### PROBLEM REQUIREMENTS
Within the records below, how many lines hold the word "magnifier"? Only the number should be returned.

### DATA LISTING
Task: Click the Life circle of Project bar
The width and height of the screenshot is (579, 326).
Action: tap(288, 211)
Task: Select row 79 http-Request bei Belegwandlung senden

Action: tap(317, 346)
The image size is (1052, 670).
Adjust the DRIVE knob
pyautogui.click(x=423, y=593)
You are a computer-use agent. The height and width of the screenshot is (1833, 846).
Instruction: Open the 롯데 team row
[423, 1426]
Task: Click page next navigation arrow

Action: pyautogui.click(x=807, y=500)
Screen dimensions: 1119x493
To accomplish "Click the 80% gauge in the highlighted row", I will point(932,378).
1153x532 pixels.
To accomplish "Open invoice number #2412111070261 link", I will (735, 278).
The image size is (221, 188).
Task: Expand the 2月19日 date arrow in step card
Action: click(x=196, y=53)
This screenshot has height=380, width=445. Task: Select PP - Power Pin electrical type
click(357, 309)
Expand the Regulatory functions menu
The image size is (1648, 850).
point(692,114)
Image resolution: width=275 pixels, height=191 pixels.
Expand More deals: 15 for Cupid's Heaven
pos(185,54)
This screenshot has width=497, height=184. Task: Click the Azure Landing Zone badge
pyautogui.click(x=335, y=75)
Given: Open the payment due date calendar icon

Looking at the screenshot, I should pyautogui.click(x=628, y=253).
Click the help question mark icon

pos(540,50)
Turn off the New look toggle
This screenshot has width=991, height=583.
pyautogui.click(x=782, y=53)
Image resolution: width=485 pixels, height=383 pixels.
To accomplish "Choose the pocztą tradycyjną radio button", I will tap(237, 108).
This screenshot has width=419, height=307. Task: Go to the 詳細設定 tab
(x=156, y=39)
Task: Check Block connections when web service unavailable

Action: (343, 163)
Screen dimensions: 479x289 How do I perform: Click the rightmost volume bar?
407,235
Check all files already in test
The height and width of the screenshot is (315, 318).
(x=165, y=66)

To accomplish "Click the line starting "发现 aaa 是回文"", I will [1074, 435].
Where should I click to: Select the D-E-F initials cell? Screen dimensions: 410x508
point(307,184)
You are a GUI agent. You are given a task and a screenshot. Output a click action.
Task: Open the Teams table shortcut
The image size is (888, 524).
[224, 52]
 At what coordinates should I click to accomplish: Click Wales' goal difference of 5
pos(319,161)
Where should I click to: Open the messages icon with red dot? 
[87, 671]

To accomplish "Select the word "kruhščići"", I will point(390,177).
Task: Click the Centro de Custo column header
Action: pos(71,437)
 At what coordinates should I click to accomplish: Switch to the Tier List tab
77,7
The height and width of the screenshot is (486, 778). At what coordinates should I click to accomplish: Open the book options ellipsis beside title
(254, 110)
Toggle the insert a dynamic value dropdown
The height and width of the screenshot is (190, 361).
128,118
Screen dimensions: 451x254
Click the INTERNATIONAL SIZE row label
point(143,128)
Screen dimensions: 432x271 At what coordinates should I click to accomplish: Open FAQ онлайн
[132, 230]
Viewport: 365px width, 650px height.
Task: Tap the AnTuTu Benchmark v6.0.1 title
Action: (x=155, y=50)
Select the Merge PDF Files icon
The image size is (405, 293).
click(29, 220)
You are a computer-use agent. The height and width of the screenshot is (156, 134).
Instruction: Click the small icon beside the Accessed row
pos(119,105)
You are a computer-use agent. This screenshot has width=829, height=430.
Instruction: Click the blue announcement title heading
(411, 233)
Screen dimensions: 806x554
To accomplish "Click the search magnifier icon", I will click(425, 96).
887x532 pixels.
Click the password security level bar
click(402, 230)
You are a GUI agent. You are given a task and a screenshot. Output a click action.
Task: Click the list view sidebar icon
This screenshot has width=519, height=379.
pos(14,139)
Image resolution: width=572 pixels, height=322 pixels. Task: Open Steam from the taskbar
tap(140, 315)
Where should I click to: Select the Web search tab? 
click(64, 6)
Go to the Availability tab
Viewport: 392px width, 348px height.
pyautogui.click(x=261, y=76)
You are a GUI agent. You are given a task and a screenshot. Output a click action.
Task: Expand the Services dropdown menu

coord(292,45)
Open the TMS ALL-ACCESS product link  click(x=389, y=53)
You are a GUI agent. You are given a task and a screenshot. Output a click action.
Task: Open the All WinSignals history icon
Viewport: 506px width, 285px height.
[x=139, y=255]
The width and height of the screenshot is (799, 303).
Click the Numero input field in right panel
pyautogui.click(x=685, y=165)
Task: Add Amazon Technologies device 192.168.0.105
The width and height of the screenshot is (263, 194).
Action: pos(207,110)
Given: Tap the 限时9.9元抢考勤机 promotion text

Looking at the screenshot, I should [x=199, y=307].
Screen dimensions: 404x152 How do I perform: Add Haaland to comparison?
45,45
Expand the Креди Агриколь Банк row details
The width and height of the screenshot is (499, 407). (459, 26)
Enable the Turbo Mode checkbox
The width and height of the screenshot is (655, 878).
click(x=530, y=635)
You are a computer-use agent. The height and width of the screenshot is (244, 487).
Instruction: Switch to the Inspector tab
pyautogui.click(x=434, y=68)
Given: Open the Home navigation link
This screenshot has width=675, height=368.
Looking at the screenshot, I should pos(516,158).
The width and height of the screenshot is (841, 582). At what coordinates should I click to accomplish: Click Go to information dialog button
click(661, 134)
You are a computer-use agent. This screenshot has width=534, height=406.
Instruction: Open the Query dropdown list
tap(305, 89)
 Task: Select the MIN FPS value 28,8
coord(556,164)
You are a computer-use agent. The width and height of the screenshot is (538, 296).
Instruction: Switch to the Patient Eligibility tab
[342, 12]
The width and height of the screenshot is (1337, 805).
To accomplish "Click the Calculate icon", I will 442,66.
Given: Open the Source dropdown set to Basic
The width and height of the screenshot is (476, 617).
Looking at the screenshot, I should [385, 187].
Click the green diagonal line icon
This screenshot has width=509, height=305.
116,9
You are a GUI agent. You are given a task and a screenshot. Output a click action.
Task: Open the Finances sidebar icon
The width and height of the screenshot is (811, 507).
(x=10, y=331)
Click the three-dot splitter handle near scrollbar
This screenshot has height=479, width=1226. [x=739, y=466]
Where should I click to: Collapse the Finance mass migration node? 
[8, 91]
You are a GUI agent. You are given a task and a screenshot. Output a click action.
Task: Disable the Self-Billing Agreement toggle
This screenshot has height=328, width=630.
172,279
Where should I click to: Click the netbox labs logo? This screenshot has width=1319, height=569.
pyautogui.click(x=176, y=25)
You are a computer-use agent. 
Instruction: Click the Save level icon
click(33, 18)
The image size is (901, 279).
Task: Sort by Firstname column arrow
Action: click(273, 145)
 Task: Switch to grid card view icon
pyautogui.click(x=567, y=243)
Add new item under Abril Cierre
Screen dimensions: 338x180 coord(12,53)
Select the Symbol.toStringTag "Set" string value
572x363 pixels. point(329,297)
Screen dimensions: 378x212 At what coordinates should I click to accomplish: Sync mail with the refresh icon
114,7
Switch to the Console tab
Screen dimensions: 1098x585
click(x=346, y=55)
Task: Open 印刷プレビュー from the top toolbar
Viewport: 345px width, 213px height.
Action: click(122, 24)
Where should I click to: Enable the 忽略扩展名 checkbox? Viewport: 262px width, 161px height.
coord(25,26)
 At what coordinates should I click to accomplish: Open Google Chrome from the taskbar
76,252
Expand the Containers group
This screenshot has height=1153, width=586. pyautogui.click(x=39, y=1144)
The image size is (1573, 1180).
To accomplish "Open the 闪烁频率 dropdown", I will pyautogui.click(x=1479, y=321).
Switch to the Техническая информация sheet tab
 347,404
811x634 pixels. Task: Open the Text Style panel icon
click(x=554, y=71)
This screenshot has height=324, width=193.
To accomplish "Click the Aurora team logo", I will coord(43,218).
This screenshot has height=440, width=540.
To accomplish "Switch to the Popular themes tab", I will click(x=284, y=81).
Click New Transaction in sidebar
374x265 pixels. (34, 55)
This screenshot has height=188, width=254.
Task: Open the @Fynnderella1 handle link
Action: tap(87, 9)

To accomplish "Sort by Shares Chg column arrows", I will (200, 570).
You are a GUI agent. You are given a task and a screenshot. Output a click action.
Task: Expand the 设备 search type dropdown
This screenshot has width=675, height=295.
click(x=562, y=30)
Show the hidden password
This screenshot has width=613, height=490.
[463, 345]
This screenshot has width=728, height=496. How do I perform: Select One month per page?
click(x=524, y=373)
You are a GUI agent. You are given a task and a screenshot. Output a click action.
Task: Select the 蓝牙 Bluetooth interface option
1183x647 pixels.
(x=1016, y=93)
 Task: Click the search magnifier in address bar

### FINISHED TASK
2